Halmstad University, Sweden
Urban Johnson is Professor in Sport & Exercise Psychology at Halmstad University, Sweden. He has an elite-trainer certificate in handball, in which he has worked as a coach for many years. Besides playing handball and soccer at younger ages, he has a long history as a runner, cyclist and a triathlete. His main research focus is about psychological aspects of sports injury, prevention, rehabilitation and intervention. He also conducts research in areas such as health psychology and exercise science. Dr. Johnson has vast experience in working with applied sport psychology, especially for team sport athletes in elite contexts such as soccer, handball and volleyball. He has been a member of the Medical Committee at the Swedish Football Federation since 2001, and he was a member of the managing council of FEPSAC 2003-2011. Currently Dr. Johnson is a member of the scientific committee at the Swedish National Centre for Research in Sports.

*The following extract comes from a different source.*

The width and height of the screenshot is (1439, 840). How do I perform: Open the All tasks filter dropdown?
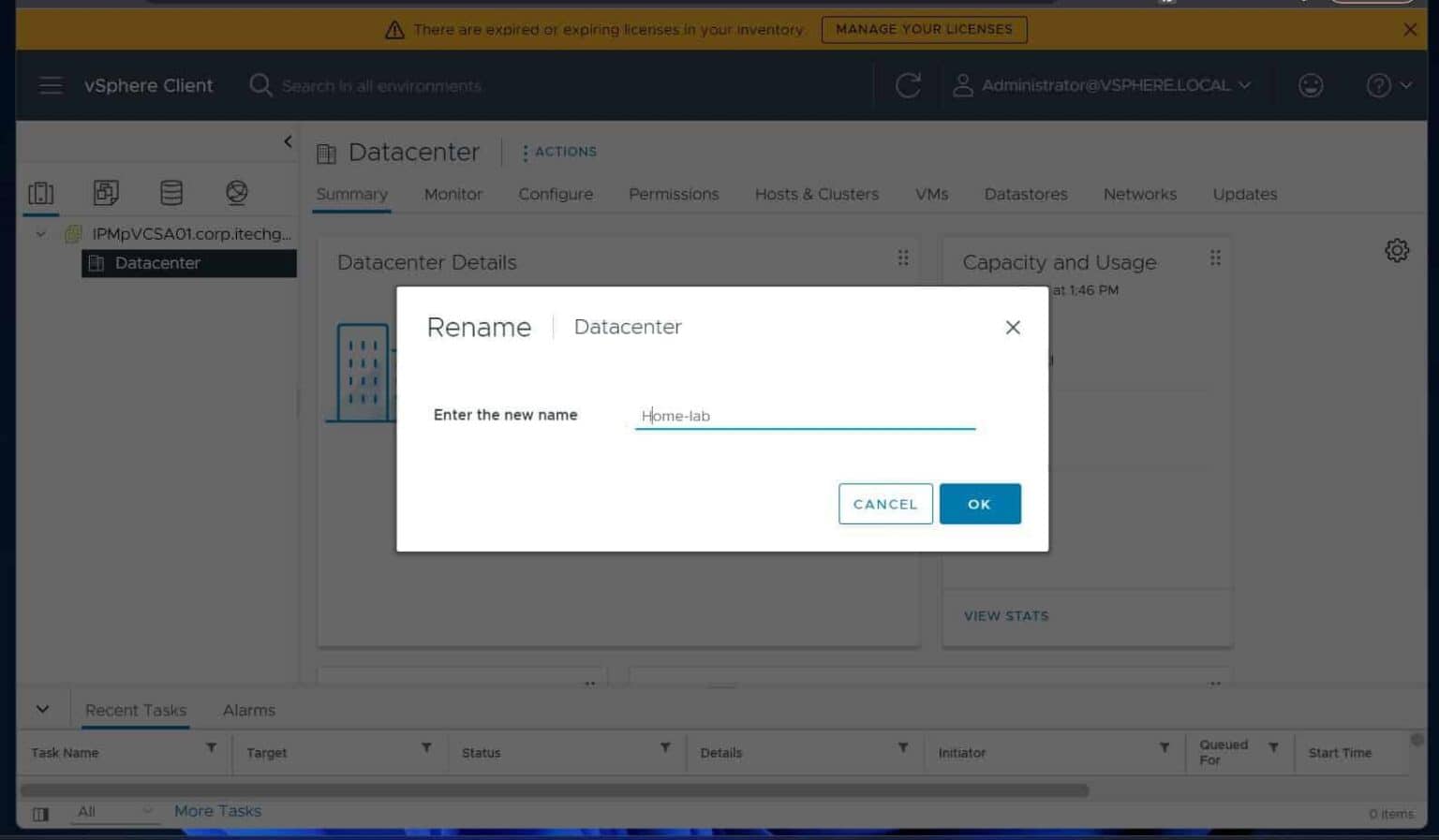(x=112, y=811)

Mental health in elite athletes: the case of sport injury rehabilitation
University of Halmstad, Sweden
Mental health issue related to injury rehabilitation in elite sport is a growing research and applied area. In this lecture, I will share some reflections about this issue. A future and exciting research direction, which has so far generated limited investigations within sport injury rehabilitation, is about mindfulness practices for long-term injured competitive athletes. Evidence shows positive effects of mindfulness on stress, anxiety, depressive symptoms, emotional and behavioral regulation in adults and on self-confidence, quality of life, and pain acceptance in non-athletic populations of adults in rehabilitation. Some of the mechanisms for these favorable outcomes are connected to monitoring, acceptance, decentering, and exposure.
Moreover, research and applied practice has underlined the importance of creating a team climate that fosters open, productive, and autonomy-supportive communication, as well as meeting the wider social support needs of injured athletes. In this context, it is important to emphasize encouraging and helping athletes to view their injuries as positive developmental experiences. This approach has the potential to facilitate sport-injury-related growth, increase athletes’ self-efficacy and mood states, restore self-confidence, and reduce the intensity and frequency of re-injury anxiety among competitive and elite sport settings. More examples of future research and applied recommendation will be presented.